When Snyder began teaching the course, Ligon’s assistance continued. She observed the classes and the two collaborated again, reviewing the results and making adjustments. Snyder is grateful for the continued help.

“The world of education is constantly evolving, just like medicine is evolving,” Snyder said. “There’s value in embracing new and better ways of teaching, just as there is in embracing new and better approaches to medicine.”

Amy Snyder, clinical assistant professor

Recognizing the gap between information students receive and what they retain can be humbling for an educator, said Laura Nelson, CVM associate dean and director of academic affairs.

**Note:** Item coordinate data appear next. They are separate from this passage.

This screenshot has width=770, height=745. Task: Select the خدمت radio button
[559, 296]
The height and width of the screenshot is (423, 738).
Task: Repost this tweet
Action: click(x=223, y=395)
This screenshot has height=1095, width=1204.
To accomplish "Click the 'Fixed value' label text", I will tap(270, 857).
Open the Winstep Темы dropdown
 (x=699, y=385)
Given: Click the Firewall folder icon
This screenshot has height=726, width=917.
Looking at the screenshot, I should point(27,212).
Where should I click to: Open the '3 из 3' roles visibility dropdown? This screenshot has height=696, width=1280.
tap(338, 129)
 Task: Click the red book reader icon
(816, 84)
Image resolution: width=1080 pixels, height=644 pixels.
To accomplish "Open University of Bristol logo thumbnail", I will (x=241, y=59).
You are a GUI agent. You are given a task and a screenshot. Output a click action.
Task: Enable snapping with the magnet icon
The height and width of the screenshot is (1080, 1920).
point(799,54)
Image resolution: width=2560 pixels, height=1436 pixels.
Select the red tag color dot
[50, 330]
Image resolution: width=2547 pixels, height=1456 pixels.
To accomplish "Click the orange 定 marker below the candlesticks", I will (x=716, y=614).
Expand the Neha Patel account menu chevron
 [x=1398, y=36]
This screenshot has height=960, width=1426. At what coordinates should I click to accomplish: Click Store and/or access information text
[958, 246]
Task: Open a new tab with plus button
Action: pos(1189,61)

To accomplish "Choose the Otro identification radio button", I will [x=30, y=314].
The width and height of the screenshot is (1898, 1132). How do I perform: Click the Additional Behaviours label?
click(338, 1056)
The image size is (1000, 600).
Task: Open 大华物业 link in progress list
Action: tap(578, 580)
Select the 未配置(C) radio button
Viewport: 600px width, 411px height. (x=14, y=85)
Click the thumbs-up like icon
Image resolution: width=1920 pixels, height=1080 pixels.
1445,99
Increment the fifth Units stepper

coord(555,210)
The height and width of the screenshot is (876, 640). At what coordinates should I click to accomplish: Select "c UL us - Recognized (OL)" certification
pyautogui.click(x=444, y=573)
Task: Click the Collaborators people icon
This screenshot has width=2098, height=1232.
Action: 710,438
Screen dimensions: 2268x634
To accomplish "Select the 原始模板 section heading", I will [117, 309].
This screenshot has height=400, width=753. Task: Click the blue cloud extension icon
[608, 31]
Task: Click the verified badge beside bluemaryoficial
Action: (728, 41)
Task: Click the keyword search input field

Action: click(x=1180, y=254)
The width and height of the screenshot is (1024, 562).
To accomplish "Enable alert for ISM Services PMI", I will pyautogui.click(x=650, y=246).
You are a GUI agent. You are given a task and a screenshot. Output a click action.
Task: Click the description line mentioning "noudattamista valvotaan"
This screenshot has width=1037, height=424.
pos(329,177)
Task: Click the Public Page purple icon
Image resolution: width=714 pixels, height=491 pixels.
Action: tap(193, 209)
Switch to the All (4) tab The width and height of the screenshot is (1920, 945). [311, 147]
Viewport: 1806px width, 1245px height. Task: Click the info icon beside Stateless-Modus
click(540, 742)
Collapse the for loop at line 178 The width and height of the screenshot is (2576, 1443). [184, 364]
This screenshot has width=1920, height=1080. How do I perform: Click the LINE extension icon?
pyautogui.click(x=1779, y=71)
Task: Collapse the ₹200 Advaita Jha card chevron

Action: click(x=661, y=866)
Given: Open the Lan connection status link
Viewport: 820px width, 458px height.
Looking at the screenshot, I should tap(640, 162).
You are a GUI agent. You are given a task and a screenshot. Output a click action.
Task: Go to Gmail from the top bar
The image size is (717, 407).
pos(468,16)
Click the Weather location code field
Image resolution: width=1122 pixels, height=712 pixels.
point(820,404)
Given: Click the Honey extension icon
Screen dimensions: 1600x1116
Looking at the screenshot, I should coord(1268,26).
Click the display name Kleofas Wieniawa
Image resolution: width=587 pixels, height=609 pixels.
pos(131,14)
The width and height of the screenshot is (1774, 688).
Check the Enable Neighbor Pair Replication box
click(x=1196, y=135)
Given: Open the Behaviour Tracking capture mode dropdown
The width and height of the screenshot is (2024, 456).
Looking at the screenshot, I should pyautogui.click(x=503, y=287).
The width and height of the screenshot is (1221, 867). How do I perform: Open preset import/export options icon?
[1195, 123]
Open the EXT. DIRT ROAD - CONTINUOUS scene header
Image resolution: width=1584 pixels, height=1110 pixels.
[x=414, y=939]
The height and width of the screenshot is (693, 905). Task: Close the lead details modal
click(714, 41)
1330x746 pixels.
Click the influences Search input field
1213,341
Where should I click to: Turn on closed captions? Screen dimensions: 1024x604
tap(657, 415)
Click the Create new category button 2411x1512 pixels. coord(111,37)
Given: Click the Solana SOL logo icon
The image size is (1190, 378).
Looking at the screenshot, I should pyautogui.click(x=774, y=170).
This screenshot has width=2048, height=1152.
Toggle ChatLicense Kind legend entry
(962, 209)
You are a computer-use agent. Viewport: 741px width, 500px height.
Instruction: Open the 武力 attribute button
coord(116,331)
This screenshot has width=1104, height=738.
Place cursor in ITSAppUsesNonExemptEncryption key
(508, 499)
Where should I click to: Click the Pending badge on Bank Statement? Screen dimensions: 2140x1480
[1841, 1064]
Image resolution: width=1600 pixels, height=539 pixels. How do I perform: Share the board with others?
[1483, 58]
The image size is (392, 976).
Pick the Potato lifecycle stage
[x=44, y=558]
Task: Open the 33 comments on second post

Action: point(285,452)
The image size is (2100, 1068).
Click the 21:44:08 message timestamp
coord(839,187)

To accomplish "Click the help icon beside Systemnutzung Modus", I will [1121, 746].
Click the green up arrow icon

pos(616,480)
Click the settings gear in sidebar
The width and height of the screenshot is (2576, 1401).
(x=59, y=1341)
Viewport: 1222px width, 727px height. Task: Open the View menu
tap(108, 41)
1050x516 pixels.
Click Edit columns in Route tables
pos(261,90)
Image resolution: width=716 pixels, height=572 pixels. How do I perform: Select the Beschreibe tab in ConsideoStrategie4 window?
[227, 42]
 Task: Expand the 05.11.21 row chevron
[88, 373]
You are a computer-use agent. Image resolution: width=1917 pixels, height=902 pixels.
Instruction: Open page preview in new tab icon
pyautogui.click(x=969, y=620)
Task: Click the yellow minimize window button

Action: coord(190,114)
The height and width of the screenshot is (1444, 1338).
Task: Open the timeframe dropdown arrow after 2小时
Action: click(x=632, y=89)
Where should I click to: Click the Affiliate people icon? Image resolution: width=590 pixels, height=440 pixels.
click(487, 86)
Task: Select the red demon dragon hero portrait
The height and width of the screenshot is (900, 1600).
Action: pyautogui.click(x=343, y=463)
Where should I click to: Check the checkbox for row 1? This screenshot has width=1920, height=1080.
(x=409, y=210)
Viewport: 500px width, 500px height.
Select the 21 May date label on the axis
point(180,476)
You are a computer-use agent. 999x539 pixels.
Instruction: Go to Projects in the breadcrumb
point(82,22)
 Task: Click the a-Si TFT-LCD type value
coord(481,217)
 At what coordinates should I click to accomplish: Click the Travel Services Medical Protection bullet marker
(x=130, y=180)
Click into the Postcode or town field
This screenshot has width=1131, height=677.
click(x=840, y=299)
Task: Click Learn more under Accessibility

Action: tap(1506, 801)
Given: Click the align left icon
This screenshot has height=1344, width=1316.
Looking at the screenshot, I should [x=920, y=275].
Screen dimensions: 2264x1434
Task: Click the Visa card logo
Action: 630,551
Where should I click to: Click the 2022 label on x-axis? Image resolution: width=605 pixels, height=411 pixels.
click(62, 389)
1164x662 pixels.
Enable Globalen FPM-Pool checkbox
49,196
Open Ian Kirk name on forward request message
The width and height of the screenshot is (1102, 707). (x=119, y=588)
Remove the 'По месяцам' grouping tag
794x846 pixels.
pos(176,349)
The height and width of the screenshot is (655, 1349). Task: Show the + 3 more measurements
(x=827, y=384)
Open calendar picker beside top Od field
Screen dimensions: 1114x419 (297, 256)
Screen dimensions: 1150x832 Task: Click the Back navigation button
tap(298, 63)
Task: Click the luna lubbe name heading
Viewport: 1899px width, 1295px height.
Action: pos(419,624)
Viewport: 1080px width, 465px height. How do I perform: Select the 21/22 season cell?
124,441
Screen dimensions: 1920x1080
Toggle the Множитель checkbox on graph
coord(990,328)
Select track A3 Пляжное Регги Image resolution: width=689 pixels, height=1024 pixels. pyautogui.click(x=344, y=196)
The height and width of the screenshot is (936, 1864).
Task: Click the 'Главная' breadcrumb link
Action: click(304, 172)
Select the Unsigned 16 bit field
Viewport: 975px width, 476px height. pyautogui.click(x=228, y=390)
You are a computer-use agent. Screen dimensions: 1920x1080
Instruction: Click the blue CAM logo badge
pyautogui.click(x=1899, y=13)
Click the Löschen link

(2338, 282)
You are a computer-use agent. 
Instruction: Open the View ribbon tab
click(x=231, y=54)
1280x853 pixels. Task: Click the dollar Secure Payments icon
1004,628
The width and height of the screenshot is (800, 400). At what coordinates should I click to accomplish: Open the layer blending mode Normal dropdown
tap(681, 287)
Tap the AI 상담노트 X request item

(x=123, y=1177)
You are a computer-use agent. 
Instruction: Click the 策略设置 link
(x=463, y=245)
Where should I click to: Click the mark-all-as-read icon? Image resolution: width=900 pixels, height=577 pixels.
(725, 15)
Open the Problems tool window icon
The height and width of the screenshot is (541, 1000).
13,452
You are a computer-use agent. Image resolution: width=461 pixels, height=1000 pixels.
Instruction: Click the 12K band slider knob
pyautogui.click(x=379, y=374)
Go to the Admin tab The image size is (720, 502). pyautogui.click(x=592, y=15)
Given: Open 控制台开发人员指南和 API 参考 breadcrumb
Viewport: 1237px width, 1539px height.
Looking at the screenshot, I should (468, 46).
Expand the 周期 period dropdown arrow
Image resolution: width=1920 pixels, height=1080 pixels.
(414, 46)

Nelson developed her own teaching style by copying her favorite professors when she was a veterinary student.

“I was teaching the way I was taught, and when you do things that way you can quickly reach the end of your tether,” she said.  

Another faculty member who praises the help available from the ESS team is Megan Jacob, associate professor in clinical microbiology and director of diagnostic laboratories at the CVM.

Megan Jacob, associate professor in clinical microbiology teaches the Infection and Immunity II course to first-year students, which covers types of bacterium and fungus and infectious diseases that the students won’t directly deal with again until their third year. Her mission is finding ways to teach the content effectively enough that they will be able to recall what they need to know two years later.

Ligon is working with Jacob to find ways to reorganize how the content is covered and restructure lectures.

With her help I’m translating what I’ve learned about the principles of good teaching practices into practical application,” Jacob said. “It not only helps the students, it helps me keep my own internal spark for teaching.”

Dealing with real-world problems like those described by Snyder and Jacob is what ESS professionals like Ligon are here to do.  

“I once worked with someone who was very resistant to making changes in his approach to teaching,” said Ligon. “It took eight months to bring him around, but then he embraced it wholeheartedly. His students embraced it, too, and it made his teaching life much easier.”